▸ GOAL OF THE EXERCISE
One part of the entries below is wanted: the lines from the one containing "This screenshot has width=800, height=600." through the one containing "Click the warning". Write those out exactly and nothing else.

▸ SOURCE MATERIAL
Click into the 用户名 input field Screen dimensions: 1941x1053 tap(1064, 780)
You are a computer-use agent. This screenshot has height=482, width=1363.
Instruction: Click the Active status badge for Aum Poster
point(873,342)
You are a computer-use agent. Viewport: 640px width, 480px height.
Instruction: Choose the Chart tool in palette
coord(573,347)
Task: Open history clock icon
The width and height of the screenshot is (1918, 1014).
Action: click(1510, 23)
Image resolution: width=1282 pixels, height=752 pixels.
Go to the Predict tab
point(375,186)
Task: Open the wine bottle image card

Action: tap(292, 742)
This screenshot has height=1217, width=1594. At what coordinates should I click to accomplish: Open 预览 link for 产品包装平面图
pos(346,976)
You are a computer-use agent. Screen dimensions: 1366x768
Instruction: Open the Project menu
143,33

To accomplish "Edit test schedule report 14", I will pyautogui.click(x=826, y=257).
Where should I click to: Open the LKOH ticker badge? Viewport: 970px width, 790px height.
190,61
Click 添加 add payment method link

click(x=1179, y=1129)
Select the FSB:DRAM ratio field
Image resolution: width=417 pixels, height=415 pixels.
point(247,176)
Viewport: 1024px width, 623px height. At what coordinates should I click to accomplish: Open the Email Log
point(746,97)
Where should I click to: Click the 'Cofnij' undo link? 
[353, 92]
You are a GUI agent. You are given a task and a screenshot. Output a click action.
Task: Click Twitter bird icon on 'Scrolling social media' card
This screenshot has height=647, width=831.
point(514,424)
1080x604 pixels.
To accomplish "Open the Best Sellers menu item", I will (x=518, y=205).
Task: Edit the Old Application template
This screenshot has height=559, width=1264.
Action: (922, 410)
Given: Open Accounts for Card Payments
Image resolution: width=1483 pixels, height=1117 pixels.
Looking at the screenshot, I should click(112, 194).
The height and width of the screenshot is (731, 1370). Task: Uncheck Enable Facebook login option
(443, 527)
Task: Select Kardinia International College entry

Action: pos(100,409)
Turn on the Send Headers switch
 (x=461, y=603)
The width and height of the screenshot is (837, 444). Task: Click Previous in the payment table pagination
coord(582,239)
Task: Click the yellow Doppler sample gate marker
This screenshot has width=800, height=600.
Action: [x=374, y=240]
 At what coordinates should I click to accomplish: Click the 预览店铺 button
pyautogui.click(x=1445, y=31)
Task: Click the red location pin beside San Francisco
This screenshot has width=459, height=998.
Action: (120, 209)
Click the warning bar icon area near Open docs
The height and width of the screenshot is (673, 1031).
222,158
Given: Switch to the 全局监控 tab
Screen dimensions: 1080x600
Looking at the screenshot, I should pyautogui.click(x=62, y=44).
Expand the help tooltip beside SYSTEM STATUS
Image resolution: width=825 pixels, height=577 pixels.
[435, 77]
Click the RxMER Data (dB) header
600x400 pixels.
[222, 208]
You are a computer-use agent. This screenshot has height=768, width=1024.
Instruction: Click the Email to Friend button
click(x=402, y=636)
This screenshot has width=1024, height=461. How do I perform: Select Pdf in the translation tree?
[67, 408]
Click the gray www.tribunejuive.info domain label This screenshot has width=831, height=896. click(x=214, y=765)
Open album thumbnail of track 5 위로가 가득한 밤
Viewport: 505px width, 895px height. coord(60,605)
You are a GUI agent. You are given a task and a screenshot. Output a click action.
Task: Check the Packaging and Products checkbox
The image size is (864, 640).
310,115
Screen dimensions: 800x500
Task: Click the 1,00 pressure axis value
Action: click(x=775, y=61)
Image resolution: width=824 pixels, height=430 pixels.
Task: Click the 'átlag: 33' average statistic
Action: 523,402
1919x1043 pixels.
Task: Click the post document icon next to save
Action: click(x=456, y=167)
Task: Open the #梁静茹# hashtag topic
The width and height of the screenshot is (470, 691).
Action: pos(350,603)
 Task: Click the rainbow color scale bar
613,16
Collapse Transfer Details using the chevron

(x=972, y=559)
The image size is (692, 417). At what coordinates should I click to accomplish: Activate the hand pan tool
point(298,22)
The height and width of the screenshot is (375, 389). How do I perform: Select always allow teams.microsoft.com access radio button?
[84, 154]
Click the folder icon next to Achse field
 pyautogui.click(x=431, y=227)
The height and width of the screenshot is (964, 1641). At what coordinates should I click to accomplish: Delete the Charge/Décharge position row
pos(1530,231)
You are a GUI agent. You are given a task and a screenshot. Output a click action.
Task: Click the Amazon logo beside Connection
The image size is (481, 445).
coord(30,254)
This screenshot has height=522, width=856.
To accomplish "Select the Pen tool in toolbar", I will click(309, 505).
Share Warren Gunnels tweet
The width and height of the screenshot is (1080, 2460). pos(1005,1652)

▸ FINISHED TASK
This screenshot has width=800, height=600.
Action: [x=374, y=240]
 At what coordinates should I click to accomplish: Click the 预览店铺 button
pyautogui.click(x=1445, y=31)
Task: Click the red location pin beside San Francisco
This screenshot has width=459, height=998.
Action: (120, 209)
Click the warning bar icon area near Open docs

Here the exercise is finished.